Talking points from the Bruins' 3-2 loss to the Lightning. . .

GOLD STAR: Brayden Point wasn’t quite as dominant in the second half of the game as he was in the first half against the Bruins, but the numbers were still solid for the Tampa Bay forward when it was all over. Point finished with a goal, a plus-1 rating, four shots on net and six overall shot attempts while generating all kinds of offense for Tampa Bay, and tying the game up in the first period after the Bruins stormed strongly out of the gate. It was Nikita Kucherov and Point that teamed up for that first goal amid some B’s defensive breakdowns, and kept Tampa from chasing the game until they could get their bearings a little bit. People focus on other star players with the Lightning given their talent level, but Point is a pretty special player in his own right.

BLACK EYE: It’s been a tough recent stretch for Jake DeBrusk, and once again on Thursday night it wasn’t good as the winger was a team-worst minus-2 and finished with just a single shot on net. DeBrusk hasn’t had even a single point in his last five games while putting up a combined minus-7 during those games, and his slump comes at a time when the Bruins could sorely use some additional goal-scoring. DeBrusk was at least getting shots on net and chances until he was quieted town against Tampa Bay aside from one good chance on a deflection an early Bruins power play. DeBrusk will be excused a little given that he went through an extended hot streak prior to this recent offensive slowdown, but he’s got to find a happy medium with consistency.  

TURNING POINT: It was undoubtedly the third period when things turned for the Bruins, and the Lightning scored a pair of goals in a span of 1:23 while Boston sagged a little after playing such a strong game up until that point. It was probably inevitable given how much of a struggle it is for the Bruins to simply score goals right now, but it was clear there was disappointment there after putting in a pretty solid effort for the first 40 minutes. The B’s hung in there and scored a goal with the goalie pulled to make it a one-goal game, but they just don’t have enough firepower to even score three or four goals in a game when it’s required for the two points.
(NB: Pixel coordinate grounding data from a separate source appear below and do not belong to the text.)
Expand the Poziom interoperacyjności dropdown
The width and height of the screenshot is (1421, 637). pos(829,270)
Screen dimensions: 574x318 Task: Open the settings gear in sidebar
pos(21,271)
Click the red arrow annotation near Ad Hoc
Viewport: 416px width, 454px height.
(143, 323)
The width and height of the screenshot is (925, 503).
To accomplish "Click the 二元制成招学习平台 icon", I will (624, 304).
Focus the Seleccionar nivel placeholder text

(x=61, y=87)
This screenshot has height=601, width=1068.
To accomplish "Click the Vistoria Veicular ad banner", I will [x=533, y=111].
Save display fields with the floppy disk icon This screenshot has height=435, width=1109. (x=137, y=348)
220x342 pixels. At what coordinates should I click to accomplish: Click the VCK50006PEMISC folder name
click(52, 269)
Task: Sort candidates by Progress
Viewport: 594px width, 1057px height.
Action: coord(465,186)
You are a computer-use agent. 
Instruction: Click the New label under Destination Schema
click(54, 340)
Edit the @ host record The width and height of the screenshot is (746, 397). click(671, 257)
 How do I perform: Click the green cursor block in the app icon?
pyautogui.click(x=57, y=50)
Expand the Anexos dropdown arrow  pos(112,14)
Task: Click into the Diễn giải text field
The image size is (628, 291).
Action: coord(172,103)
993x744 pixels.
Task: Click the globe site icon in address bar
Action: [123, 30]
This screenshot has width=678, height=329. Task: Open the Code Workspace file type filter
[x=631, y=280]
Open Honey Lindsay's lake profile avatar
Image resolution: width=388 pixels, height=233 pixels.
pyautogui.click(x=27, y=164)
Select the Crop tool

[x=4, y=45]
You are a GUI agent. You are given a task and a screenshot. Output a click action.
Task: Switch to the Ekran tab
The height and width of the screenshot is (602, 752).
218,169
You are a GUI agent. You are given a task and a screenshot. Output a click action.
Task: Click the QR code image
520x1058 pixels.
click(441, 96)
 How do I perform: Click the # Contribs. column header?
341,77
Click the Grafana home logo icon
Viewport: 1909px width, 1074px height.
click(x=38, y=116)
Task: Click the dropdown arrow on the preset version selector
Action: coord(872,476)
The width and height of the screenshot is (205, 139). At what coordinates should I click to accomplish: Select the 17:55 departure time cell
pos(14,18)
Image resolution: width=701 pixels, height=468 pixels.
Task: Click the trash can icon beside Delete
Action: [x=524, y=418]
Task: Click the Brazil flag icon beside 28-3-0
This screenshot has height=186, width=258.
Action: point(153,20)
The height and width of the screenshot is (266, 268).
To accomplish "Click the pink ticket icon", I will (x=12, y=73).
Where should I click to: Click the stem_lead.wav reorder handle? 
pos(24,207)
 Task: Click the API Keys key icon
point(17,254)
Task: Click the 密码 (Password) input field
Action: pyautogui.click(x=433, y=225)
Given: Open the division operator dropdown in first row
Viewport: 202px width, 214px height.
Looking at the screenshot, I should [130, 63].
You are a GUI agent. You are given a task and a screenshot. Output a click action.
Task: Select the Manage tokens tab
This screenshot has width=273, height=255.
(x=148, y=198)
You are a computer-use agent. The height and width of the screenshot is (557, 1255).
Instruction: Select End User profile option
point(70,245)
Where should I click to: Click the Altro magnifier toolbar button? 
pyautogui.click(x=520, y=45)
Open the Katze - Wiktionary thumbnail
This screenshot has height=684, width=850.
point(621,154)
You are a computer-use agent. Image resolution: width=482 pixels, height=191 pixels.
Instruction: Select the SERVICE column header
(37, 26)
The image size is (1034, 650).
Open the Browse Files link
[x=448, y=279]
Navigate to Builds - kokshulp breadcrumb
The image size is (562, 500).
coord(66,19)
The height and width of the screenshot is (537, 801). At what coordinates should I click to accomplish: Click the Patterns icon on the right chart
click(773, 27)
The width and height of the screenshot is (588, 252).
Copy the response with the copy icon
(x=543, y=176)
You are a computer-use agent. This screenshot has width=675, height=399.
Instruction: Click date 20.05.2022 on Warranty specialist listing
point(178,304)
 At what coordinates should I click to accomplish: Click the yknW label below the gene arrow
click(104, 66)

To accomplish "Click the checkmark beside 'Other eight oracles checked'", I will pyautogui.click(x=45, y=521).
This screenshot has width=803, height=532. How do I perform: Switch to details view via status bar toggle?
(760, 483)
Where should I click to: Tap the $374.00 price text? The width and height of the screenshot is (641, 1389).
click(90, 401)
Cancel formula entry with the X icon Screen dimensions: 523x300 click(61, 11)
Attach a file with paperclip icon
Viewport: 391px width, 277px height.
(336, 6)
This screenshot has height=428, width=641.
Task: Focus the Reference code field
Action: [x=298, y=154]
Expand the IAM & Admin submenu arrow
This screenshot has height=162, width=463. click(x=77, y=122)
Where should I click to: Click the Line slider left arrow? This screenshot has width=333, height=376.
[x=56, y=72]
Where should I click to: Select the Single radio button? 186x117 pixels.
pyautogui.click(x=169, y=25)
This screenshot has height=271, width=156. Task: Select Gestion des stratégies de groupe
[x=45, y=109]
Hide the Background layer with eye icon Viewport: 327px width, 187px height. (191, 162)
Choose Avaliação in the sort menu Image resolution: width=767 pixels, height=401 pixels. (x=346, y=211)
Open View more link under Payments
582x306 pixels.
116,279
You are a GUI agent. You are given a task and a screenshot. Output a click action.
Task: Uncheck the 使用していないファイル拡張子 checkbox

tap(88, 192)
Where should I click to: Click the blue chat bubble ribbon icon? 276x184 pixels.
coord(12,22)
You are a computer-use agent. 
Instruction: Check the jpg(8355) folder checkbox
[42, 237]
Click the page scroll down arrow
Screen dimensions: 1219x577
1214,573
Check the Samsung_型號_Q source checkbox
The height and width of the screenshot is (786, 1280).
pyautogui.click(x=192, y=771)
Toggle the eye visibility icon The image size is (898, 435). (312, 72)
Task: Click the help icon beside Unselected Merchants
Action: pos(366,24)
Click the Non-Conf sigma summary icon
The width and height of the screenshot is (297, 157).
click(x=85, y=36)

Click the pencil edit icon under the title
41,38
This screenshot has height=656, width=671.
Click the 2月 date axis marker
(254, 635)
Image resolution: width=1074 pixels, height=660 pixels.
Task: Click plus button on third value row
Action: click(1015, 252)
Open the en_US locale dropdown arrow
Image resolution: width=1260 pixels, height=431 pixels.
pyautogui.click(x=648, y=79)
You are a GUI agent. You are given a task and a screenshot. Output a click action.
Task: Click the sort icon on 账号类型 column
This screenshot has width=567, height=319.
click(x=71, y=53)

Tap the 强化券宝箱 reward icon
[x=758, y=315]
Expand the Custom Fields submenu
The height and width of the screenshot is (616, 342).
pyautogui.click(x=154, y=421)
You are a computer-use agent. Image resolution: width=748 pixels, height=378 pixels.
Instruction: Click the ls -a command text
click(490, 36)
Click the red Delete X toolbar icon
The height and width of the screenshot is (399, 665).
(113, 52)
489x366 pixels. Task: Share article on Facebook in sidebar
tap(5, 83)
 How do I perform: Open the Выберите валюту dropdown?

HONORABLE MENTION: David Pastrnak was undoubtedly the best player on the ice for the Bruins. He scored in the first period on a nifty rebound play where he kicked the puck to his stick before flicking it into the net for his 20th goal of the season, and finished with a goal and two points along with a plus-1 rating in 19:33 of ice time to go along with eight shot attempts and a couple of takeaways. One of those takeaways turned into a breakaway opportunity for Pastrnak as well, but Louis Domingue was able to get a leg pad on his backhanded shot and thwart Pastrnak’s bid for another multi-goal game. It was good to see Pastrnak playing at a high level after looking a little frustrated in the Florida loss. That’s what the Bruins are going to need more of until they get all their bodies back.  

BY THE NUMBERS: 10 – the spot on the all-time Bruins scoring list that David Krejci pulled into a tie with Cam Neely after his third-period goal. Both Krejci and Neely have 590 career points in Black and Gold.

QUOTE TO NOTE: "What a win in and of itself to be back out there. We're a family and I missed these guys a heck of a lot while I was out. It was an unfortunate loss, but an encouraging effort at the end. Nobody said die." –Bruins second-year D-man Charlie McAvoy, on his return to the lineup after missing 20 games with a concussion.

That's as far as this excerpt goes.